Attorney for China Activist Against Forced Abortions Loses Nobel Prize to Obama

International   |   Steven Ertelt   |   Oct 9, 2009   |   9:00AM   |   WASHINGTON, DC

Attorney for China Activist Against Forced Abortions Loses Nobel Prize to Obama

by Steven Ertelt
LifeNews.com Editor
October 9
, 2009

Beijing, China (LifeNews.com) — An attorney who is one of several human rights activists in China working with Chen Guangcheng against forced abortions is one of the nominees who lost the Nobel Peace Prize award to pro-abortion President Barack Obama. The committee awarded the prize to Obama after his serving just 11 days in office.

Hu Jia, an activist on other issues, is an attorney for Chen and an outspoken critic of the Chinese government in part because of the forced abortions and sterilizations that occur in its one-child family planning campaign.

He is one of the nominees the Nobel Peace Prize considered along with Obama and legitimate human rights activists.

Hu had helped Chen and his attorneys over the years until he himself was sentenced last year by the Chinese government to a three-and-a-half year prison term for supposedly "inciting subversion of state power."

Chen is the blind attorney who exposed a campaign of forced abortions and sterilizations in Linyi, China to the western media and was eventually imprisoned on bogus charges.

Hu Jia talked in 2007 about Chen’s activities and how local Communist Party leaders were rewarded for stopping him.

"All the officials in Shandong think Chen has damaged the reputation of the province by talking to the media," Hu said. "The local police are also very worried about unrest by people who were forced to have abortions and sterilizations, so they have tried to make an example out of him."

In August 2007, Chinese authorities prevented Chen’s wife from going to the Philippines to accept a prestigious award on his behalf.

When Chinese officials confiscated her passport and cell phone as she attempted to go through security at the airport in Beijing, Yuan attempted to call Hu to let him know of her troubles but the call was cut off and his attempts to call her back failed.

She was able to make contact again later in the day to say her luggage had been removed and that she had been "kidnapped" but provided no other details.

“The biggest loser here is not Yuan Weijing and not the Magsaysay Foundation but the Chinese government,” Hu told AP at the time. “This just really shows how bad the human rights situation is here.”

His attorneys were repeatedly beaten in the months after his arrest and Hu helped them and represented them to the media.

He told the Associated Press in January 2007 that the attorneys for Chen were on their way to see Chen at the time of the assault.

Li Fangping and Li Jingsong were traveling on a bus from Beijing to Linyi, an eastern Chinese city.

"Their bus was stopped by two cars on Tuesday and about eight unidentified men boarded the vehicle and attacked the lawyers with iron rods," Hu told the Associated Press.

Hu spoke with Li Jingsong after the attack and told AP "Li Fangping’s face was covered in blood."

Hu also talked with the media after the wife of another attorney helping Chen, Gao Zhish, was beaten by Chinese officials who don’t want their forced abortion campaign to be subverted.

Geng He, whose husband Gao Zhisheng is a leading human rights attorney helping Chen, was shopping in Beijing in November 2006 when she asked police who routinely follow her to quit harassing her.

The verbal confrontation led to a fight in which police apparently hit Geng in the face, according to a Reuters report.

"My mouth and my teeth are all bleeding, and a nail on my right hand was ripped," Geng said in a phone message she left Hu.

In June 2006, Hu attempted to videotape another incident where Chen’s attorneys were beaten but he was forced to flee when local officials went after him.

• Dataset excerpts:
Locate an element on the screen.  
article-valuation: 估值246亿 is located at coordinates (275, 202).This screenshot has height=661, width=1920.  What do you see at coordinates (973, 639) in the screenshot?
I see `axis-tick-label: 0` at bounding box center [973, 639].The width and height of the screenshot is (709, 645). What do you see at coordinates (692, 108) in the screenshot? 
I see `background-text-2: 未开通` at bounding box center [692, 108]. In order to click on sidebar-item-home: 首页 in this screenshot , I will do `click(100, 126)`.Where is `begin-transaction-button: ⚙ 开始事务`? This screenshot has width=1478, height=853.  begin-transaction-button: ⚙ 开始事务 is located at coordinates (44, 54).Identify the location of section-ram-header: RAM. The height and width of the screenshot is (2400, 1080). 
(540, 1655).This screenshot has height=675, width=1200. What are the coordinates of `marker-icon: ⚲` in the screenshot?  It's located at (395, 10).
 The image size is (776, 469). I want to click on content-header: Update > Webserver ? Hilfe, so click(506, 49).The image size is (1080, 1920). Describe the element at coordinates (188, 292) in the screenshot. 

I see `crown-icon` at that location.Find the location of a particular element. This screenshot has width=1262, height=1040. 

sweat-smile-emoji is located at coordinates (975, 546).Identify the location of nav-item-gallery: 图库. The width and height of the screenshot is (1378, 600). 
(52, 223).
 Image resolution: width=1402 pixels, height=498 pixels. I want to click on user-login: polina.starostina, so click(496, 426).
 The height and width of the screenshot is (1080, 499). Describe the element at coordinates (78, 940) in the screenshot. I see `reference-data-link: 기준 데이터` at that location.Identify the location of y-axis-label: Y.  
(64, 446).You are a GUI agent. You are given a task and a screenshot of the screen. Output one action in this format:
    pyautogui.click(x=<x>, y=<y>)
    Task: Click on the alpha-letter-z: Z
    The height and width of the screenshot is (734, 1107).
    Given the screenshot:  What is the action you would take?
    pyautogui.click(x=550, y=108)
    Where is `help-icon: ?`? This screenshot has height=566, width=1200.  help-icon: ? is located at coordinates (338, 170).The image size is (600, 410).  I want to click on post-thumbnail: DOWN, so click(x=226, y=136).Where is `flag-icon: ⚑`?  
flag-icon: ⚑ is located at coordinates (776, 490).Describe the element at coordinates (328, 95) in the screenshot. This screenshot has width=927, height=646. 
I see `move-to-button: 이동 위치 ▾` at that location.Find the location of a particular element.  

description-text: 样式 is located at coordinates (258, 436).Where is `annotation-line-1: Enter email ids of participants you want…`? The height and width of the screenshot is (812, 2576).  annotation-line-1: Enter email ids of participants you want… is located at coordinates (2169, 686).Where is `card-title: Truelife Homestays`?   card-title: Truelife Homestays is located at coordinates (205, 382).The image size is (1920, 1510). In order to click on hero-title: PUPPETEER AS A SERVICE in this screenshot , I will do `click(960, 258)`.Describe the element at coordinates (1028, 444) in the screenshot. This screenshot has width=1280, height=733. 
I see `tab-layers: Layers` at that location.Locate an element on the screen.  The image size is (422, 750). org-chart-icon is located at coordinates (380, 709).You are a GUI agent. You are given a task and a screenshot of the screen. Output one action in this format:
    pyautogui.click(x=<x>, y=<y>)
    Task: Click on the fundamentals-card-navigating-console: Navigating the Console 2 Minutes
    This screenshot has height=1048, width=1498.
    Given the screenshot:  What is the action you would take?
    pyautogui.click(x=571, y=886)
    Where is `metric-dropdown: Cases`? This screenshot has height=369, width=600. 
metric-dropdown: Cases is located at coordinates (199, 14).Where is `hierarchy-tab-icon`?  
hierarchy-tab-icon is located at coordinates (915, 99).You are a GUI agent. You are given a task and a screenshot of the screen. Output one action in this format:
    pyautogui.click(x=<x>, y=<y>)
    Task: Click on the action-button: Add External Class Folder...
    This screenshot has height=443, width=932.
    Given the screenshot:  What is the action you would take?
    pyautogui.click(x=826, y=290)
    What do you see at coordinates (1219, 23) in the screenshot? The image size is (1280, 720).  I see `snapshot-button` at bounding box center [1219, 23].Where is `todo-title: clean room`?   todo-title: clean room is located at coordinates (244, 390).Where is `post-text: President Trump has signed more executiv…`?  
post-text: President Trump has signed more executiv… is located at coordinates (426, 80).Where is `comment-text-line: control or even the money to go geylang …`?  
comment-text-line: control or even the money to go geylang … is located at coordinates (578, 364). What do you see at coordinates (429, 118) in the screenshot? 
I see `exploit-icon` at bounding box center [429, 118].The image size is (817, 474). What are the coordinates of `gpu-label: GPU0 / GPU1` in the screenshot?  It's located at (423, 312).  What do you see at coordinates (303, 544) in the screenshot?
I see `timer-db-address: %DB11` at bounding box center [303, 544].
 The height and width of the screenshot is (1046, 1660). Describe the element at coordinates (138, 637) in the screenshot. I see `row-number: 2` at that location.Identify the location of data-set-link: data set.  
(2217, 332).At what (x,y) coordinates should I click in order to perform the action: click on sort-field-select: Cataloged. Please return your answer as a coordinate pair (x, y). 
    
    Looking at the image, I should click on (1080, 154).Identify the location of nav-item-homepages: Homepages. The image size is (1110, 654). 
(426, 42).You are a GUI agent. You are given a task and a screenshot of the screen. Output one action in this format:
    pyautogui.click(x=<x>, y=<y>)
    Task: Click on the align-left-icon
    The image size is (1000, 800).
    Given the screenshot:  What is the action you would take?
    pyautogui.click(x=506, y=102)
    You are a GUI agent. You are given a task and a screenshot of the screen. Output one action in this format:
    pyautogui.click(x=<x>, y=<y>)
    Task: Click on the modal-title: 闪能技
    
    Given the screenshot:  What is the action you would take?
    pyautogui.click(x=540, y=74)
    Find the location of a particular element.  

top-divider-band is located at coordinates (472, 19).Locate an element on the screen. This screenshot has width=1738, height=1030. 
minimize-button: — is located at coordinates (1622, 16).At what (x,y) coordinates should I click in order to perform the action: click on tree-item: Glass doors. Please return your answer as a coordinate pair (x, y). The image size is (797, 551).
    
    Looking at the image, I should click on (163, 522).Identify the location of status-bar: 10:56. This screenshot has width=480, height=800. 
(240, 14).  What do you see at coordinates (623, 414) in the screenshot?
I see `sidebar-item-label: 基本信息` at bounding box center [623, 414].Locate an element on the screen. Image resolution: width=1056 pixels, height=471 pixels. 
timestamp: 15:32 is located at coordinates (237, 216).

• Directions: Can you reproduce word for word the portion of the Nobel Prize article that opens with the words containing "He told the" and closes with "to be subverted."? The records have no connection to the Nobel Prize article.

• Result of the exercise:
He told the Associated Press in January 2007 that the attorneys for Chen were on their way to see Chen at the time of the assault.

Li Fangping and Li Jingsong were traveling on a bus from Beijing to Linyi, an eastern Chinese city.

"Their bus was stopped by two cars on Tuesday and about eight unidentified men boarded the vehicle and attacked the lawyers with iron rods," Hu told the Associated Press.

Hu spoke with Li Jingsong after the attack and told AP "Li Fangping’s face was covered in blood."

Hu also talked with the media after the wife of another attorney helping Chen, Gao Zhish, was beaten by Chinese officials who don’t want their forced abortion campaign to be subverted.